Verhandlungen zwischen Kiew, Washington und Moskau
Nach Angaben von Novyny.live: Bei den Dreiergesprächen zwischen der Ukraine, den USA und Russland gab es erkennbare Fortschritte auf dem Weg zu einer Friedensvereinbarung. Die Verhandlungsdelegationen vereinbarten, ihre jeweiligen Staatschefs über die erzielten Ergebnisse zu unterrichten – ein Zeichen für den ernsthaften Willen, eine Lösung für den Konflikt zu finden.

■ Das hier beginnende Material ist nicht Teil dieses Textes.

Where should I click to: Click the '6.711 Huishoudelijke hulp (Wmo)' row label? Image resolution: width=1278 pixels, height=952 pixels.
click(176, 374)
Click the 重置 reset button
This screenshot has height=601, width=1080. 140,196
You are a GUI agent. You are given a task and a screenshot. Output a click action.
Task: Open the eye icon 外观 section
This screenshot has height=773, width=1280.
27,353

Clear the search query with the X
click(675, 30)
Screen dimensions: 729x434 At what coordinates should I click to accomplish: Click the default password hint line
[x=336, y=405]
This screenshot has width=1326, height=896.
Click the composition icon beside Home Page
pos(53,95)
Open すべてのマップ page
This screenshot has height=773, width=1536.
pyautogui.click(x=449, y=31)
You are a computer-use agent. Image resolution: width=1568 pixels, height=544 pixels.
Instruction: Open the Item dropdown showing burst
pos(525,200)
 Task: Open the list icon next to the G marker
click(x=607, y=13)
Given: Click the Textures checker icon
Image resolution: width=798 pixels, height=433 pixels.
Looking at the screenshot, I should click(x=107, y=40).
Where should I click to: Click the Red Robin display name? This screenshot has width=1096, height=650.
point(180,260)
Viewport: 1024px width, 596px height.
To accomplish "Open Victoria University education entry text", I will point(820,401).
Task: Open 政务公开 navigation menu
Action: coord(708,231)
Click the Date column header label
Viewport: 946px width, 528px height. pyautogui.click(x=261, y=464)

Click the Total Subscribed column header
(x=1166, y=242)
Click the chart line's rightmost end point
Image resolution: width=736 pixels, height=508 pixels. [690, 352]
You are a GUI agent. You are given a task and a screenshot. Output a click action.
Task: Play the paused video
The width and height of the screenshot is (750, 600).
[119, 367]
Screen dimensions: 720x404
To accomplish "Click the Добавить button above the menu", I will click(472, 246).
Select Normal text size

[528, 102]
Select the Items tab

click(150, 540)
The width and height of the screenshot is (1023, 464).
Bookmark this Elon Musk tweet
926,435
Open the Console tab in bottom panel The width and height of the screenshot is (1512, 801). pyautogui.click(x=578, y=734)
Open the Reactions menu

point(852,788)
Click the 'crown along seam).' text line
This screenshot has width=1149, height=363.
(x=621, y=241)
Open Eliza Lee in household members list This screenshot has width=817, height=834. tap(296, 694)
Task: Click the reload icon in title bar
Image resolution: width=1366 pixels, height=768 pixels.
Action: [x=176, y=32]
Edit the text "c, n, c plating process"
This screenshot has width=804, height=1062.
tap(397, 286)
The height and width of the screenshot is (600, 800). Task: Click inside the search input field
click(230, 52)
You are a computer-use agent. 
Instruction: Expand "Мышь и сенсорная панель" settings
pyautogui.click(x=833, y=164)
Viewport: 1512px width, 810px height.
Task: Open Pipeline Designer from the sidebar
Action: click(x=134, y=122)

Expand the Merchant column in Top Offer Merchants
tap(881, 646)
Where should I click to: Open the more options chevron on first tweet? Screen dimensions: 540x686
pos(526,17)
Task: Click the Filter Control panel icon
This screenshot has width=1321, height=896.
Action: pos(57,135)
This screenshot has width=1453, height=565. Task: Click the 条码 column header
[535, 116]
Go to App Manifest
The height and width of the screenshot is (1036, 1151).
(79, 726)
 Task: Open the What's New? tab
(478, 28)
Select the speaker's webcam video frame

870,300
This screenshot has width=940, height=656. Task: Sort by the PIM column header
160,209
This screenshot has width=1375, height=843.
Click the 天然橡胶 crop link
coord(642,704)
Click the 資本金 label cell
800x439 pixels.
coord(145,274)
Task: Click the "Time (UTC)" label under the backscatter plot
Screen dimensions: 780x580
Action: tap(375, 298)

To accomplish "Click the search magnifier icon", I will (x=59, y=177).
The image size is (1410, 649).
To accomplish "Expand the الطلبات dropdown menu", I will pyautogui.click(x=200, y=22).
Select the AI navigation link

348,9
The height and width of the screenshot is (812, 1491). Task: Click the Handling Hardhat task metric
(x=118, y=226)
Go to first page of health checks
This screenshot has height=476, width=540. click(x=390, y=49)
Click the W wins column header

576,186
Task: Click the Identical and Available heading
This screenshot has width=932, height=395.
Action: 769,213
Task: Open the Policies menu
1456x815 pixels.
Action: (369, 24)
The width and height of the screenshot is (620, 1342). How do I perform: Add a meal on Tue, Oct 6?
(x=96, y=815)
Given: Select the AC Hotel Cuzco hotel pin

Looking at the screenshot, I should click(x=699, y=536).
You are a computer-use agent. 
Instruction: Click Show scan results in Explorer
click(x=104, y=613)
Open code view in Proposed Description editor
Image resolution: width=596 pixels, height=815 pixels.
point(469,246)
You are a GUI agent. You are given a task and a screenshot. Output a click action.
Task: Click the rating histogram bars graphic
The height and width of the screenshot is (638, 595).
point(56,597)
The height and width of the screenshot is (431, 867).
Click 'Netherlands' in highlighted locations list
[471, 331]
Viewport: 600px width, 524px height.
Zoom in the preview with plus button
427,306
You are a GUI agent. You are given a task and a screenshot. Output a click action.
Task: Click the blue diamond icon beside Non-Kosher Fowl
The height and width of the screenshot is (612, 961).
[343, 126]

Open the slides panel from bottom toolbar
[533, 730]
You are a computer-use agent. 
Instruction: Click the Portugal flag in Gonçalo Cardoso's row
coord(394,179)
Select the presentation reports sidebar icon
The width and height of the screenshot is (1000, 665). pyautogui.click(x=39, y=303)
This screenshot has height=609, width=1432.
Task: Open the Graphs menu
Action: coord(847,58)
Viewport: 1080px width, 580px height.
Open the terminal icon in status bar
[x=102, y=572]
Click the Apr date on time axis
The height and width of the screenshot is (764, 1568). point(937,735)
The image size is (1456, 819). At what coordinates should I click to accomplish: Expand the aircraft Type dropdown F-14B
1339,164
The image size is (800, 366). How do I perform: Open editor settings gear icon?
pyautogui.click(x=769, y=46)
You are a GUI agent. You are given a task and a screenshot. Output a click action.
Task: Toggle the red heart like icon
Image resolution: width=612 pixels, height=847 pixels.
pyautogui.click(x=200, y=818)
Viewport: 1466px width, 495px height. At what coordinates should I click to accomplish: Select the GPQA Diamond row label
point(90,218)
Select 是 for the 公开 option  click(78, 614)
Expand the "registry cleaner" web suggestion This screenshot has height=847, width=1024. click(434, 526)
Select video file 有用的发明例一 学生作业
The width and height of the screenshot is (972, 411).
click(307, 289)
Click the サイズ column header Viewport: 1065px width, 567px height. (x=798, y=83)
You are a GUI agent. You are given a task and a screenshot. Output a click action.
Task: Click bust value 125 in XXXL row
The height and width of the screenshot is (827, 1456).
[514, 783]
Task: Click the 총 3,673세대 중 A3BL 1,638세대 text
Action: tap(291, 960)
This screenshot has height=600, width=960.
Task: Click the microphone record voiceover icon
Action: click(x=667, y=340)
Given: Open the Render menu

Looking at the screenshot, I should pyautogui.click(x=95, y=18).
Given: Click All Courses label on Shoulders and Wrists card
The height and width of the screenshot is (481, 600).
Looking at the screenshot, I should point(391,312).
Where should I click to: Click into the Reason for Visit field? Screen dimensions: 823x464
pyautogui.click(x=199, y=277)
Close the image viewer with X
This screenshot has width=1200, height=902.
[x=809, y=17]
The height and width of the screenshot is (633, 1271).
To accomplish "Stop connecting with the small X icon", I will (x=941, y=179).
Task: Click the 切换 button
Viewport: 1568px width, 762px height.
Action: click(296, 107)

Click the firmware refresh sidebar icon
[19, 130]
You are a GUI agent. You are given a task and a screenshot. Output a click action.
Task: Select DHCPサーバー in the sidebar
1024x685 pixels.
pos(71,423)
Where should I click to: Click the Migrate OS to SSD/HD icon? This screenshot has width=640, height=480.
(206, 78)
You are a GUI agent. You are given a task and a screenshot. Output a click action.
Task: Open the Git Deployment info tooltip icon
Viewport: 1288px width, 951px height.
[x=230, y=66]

Präsident Wolodymyr Selenskyj zeigte sich jedoch unzufrieden mit den bisherigen Ergebnissen und bezeichnete sie als unzureichend. Die Gespräche finden vor dem Hintergrund einer seit Jahren angespannten Sicherheitslage in Osteuropa statt. Für den 19. Februar 2026 ist ein Treffen des Friedensrates anberaumt. Aus US-Kreisen ist bekannt, dass Donald Trump bereits einen Bericht von seinen Beratern Jared Kushner und Stephen Witkoff erhalten hat.
Reaktionen und Ausblick
Das Weiße Haus hat sich inzwischen offiziell zu den Verhandlungen geäußert. Die Pressesprecherin Caroline Levitt erklärte:
„Es wird eine weitere Verhandlungsrunde geben, aber der US-Präsident betrachtet die gesamte Situation als höchst ungerecht.“ – Caroline Levitt
Diese Aussage deutet darauf hin, dass der Friedensprozess fortgesetzt wird und weitere Anstrengungen für Stabilität in der Region zu erwarten sind. Der Weg zu einem dauerhaften Frieden bleibt jedoch komplex, wie die unterschiedlichen Bewertungen der Verhandlungsergebnisse zeigen. Die anhaltende Unzufriedenheit einer Konfliktpartei unterstreicht, dass noch erhebliche Hürden zu überwinden sind.